>>
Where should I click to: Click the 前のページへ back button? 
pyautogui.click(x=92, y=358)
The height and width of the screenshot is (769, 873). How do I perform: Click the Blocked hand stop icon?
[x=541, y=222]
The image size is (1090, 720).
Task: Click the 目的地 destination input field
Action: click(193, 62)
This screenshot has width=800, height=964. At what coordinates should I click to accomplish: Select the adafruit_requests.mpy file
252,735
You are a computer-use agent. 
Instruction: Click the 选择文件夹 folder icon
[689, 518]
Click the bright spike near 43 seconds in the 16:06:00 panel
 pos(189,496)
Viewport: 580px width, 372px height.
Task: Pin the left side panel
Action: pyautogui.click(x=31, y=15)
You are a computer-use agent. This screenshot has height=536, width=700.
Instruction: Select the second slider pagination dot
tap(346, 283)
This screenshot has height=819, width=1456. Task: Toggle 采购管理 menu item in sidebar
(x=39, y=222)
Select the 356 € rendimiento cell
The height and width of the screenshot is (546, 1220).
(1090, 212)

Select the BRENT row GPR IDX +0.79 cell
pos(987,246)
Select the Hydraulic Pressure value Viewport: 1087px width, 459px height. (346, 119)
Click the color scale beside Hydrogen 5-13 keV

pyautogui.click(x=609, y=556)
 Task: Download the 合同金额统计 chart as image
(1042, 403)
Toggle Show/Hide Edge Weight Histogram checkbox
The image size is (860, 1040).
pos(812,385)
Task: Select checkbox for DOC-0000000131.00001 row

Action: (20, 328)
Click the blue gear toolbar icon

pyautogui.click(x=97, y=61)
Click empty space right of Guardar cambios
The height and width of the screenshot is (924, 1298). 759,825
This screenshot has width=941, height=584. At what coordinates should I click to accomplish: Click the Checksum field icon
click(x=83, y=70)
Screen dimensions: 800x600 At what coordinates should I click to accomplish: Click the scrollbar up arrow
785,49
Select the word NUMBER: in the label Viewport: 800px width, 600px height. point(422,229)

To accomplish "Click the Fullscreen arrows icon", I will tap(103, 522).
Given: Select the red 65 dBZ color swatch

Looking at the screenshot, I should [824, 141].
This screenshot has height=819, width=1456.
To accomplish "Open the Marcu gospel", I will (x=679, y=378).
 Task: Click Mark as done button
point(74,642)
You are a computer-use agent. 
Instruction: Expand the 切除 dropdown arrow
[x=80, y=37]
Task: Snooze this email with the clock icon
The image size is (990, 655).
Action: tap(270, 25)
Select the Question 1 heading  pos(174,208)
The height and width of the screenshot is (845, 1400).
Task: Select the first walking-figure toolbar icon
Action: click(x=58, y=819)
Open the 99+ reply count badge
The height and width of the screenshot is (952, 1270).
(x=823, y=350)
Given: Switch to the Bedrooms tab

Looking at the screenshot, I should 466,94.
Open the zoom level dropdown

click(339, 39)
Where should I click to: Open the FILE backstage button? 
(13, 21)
<<
- _EXERCISE DESCRIPTION_: Could every record be printed again exactly as it reads?

- _SOLUTION TO THE EXERCISE_:
Where should I click to: Click the 前のページへ back button? 
pyautogui.click(x=92, y=358)
The height and width of the screenshot is (769, 873). How do I perform: Click the Blocked hand stop icon?
[x=541, y=222]
The image size is (1090, 720).
Task: Click the 目的地 destination input field
Action: click(193, 62)
This screenshot has width=800, height=964. At what coordinates should I click to accomplish: Select the adafruit_requests.mpy file
252,735
You are a computer-use agent. 
Instruction: Click the 选择文件夹 folder icon
[689, 518]
Click the bright spike near 43 seconds in the 16:06:00 panel
 pos(189,496)
Viewport: 580px width, 372px height.
Task: Pin the left side panel
Action: pyautogui.click(x=31, y=15)
You are a computer-use agent. This screenshot has height=536, width=700.
Instruction: Select the second slider pagination dot
tap(346, 283)
This screenshot has height=819, width=1456. Task: Toggle 采购管理 menu item in sidebar
(x=39, y=222)
Select the 356 € rendimiento cell
The height and width of the screenshot is (546, 1220).
(1090, 212)

Select the BRENT row GPR IDX +0.79 cell
pos(987,246)
Select the Hydraulic Pressure value Viewport: 1087px width, 459px height. (346, 119)
Click the color scale beside Hydrogen 5-13 keV

pyautogui.click(x=609, y=556)
 Task: Download the 合同金额统计 chart as image
(1042, 403)
Toggle Show/Hide Edge Weight Histogram checkbox
The image size is (860, 1040).
pos(812,385)
Task: Select checkbox for DOC-0000000131.00001 row

Action: (20, 328)
Click the blue gear toolbar icon

pyautogui.click(x=97, y=61)
Click empty space right of Guardar cambios
The height and width of the screenshot is (924, 1298). 759,825
This screenshot has width=941, height=584. At what coordinates should I click to accomplish: Click the Checksum field icon
click(x=83, y=70)
Screen dimensions: 800x600 At what coordinates should I click to accomplish: Click the scrollbar up arrow
785,49
Select the word NUMBER: in the label Viewport: 800px width, 600px height. point(422,229)

To accomplish "Click the Fullscreen arrows icon", I will tap(103, 522).
Given: Select the red 65 dBZ color swatch

Looking at the screenshot, I should [824, 141].
This screenshot has height=819, width=1456.
To accomplish "Open the Marcu gospel", I will (x=679, y=378).
 Task: Click Mark as done button
point(74,642)
You are a computer-use agent. 
Instruction: Expand the 切除 dropdown arrow
[x=80, y=37]
Task: Snooze this email with the clock icon
The image size is (990, 655).
Action: tap(270, 25)
Select the Question 1 heading  pos(174,208)
The height and width of the screenshot is (845, 1400).
Task: Select the first walking-figure toolbar icon
Action: click(x=58, y=819)
Open the 99+ reply count badge
The height and width of the screenshot is (952, 1270).
(x=823, y=350)
Given: Switch to the Bedrooms tab

Looking at the screenshot, I should 466,94.
Open the zoom level dropdown

click(339, 39)
Where should I click to: Open the FILE backstage button? 
(13, 21)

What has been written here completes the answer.